Réforme des retraites : ce qui est prévu pour les indépendants

13.12.2019

Gestion d'entreprise

La journée annuelle du club social de l'Ordre des experts-comptables a été l'occasion de faire un point sur les dernières annonces du gouvernement concernant, notamment, les travailleurs indépendants.

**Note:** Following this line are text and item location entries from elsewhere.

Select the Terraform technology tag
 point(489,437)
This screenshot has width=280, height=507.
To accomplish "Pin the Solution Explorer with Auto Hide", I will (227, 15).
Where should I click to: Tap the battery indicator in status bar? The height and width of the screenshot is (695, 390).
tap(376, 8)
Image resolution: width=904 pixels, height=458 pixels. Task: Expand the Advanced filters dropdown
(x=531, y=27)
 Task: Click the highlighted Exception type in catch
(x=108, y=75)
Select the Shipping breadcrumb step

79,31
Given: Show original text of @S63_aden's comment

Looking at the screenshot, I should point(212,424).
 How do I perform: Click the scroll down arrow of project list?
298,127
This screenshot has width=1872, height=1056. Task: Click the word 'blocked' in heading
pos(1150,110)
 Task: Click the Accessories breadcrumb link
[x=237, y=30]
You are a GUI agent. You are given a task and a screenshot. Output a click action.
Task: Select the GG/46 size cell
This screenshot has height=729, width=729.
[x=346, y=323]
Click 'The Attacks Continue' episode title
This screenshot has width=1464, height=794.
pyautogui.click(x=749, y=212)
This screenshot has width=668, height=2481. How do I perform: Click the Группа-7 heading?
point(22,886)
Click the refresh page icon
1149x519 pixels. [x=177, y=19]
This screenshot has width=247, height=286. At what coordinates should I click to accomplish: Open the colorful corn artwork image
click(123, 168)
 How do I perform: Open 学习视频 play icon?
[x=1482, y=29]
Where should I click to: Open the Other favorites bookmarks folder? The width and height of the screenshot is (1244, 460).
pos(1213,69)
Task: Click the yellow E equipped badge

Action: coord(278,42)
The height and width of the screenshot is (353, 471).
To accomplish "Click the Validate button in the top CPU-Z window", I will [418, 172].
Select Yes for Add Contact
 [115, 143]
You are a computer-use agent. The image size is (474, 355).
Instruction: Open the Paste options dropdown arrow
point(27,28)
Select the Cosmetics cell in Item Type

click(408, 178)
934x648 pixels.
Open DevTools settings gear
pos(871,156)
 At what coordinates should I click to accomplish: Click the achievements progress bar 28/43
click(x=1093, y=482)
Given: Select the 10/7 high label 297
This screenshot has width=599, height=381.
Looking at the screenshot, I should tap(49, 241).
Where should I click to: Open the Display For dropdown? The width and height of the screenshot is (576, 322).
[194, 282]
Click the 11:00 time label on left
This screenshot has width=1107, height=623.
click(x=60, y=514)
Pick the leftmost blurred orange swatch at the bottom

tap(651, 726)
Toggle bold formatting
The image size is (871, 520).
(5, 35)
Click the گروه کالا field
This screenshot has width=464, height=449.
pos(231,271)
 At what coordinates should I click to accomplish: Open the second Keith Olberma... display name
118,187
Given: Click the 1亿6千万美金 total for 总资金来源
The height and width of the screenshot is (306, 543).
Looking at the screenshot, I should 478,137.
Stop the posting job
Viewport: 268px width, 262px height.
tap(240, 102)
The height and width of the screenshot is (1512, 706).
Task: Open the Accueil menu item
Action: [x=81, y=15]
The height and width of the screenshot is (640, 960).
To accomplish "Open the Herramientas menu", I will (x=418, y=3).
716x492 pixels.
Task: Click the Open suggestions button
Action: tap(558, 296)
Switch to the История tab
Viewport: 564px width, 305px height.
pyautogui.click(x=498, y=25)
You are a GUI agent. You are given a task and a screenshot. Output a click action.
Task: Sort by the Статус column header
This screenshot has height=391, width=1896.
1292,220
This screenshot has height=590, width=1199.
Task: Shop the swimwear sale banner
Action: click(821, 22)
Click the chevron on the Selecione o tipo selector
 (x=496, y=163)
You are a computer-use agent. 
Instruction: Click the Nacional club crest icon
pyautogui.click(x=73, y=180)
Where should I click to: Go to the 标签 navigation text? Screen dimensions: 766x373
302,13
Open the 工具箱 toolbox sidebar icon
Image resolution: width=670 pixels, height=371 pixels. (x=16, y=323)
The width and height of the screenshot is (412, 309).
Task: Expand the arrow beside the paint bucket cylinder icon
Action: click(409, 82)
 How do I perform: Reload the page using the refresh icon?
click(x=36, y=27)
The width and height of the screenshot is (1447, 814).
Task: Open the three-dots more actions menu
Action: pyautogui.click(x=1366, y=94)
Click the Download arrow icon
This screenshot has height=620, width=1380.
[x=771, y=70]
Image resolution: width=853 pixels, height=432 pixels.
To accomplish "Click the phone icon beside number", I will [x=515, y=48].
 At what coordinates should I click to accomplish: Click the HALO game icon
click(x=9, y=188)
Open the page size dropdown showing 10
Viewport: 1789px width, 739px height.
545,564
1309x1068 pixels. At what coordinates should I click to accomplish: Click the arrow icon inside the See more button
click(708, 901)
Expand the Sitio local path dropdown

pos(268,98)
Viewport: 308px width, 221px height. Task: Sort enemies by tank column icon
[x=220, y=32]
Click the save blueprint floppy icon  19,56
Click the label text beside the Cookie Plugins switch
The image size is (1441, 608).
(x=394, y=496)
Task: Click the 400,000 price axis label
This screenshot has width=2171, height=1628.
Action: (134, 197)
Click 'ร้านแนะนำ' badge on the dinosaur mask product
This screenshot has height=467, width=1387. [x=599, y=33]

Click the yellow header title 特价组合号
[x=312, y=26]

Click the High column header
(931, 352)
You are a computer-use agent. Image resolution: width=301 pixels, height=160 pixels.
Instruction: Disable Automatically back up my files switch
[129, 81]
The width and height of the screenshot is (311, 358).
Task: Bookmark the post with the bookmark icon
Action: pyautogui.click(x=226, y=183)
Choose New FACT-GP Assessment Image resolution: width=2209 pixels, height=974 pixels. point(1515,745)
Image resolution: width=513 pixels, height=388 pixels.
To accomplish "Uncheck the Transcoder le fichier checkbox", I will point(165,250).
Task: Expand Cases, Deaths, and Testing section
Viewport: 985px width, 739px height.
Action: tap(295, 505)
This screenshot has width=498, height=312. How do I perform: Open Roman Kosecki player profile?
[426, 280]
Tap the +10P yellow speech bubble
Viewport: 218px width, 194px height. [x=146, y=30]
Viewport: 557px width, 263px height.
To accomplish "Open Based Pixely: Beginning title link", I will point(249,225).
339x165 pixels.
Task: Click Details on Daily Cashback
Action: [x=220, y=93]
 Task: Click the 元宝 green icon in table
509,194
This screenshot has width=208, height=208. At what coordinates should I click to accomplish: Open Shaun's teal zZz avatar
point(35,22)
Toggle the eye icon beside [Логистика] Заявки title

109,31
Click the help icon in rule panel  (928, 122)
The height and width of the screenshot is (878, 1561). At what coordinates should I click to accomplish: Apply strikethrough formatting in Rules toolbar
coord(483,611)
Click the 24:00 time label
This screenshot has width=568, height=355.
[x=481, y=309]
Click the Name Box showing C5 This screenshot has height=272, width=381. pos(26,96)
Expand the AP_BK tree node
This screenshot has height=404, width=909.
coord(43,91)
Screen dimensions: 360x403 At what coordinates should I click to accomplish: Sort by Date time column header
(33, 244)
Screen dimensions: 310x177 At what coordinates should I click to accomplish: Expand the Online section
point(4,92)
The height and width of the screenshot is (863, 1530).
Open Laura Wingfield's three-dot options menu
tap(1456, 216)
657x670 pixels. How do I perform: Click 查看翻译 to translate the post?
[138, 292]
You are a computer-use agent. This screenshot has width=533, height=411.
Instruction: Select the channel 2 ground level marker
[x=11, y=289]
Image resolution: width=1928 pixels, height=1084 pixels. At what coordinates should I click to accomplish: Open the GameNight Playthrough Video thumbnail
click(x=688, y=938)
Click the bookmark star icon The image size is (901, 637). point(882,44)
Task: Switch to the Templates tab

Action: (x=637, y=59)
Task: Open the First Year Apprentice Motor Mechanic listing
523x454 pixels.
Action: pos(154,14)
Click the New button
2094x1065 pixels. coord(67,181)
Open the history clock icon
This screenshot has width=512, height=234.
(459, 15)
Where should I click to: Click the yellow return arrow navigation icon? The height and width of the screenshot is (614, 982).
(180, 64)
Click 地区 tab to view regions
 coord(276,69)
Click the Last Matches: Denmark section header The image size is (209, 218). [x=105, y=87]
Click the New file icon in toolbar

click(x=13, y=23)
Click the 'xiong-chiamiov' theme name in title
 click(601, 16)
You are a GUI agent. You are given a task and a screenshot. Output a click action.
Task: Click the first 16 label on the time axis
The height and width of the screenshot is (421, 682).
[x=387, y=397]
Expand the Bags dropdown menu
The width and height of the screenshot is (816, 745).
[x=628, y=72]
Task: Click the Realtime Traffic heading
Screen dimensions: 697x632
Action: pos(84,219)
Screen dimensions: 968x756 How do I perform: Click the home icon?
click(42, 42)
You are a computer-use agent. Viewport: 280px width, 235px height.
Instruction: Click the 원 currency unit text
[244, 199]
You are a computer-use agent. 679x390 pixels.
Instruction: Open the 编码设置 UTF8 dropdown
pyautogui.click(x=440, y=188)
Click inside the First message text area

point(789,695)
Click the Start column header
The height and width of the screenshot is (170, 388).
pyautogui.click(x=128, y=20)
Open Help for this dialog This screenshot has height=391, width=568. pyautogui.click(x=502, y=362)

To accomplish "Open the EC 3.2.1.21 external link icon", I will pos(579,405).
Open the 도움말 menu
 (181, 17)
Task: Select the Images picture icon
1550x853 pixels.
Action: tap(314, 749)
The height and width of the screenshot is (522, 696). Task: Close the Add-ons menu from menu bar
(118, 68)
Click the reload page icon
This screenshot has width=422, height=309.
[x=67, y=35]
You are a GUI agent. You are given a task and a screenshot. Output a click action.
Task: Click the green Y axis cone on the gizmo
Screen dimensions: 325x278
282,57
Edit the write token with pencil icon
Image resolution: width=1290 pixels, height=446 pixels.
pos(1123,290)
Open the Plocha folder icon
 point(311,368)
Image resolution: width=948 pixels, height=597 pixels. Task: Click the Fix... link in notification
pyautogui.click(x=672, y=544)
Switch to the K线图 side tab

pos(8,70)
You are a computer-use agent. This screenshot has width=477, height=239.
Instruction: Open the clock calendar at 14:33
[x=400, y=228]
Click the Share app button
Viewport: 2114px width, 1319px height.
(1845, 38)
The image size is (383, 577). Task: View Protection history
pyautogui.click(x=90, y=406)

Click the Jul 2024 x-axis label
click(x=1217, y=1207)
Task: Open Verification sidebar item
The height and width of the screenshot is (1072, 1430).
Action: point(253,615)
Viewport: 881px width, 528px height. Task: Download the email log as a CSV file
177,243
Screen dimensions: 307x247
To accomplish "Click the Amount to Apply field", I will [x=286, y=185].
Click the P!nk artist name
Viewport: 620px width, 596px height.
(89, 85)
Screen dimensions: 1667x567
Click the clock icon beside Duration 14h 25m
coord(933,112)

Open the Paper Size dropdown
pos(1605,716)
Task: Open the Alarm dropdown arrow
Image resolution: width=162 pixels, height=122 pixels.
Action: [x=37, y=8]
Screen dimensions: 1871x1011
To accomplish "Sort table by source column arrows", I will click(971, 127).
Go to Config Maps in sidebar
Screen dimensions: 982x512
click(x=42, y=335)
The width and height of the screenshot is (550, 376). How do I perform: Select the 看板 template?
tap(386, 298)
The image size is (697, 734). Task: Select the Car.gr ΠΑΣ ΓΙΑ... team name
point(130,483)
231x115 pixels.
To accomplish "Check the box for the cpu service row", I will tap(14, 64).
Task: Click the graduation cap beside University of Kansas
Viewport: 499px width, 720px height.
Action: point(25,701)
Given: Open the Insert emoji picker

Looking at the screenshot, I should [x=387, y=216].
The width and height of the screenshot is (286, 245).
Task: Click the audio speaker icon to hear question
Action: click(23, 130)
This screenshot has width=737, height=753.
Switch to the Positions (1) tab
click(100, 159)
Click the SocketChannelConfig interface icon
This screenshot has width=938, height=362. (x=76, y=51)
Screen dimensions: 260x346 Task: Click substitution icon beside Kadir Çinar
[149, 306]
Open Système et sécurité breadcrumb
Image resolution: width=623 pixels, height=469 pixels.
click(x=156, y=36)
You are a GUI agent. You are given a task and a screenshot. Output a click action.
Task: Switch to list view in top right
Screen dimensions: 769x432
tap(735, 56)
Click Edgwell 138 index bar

Rendez-vous manqué avec Jean-Paul Delevoye, hier au club social des experts-comptables. Le Haut-commissaire à la réforme des retraites, qui a rendu ses préconisations le 18 juillet 2019, ne s'est pas rendu - comme il était prévu - à la journée annuelle organisée par le Conseil supérieur de l'ordre des experts-comptables, où il devait échanger avec les professionnels du chiffre sur les modifications à venir des régimes de retraites. "Nous le regrettons", a déclaré Charles-René Tandé, président de l'Ordre, lors de l'ouverture de la conférence. "Alors, on peut comprendre aussi que la période est peut-être un peu compliquée pour lui en ce moment, (...) mais c'est un peu dommage qu'il ne soit pas là".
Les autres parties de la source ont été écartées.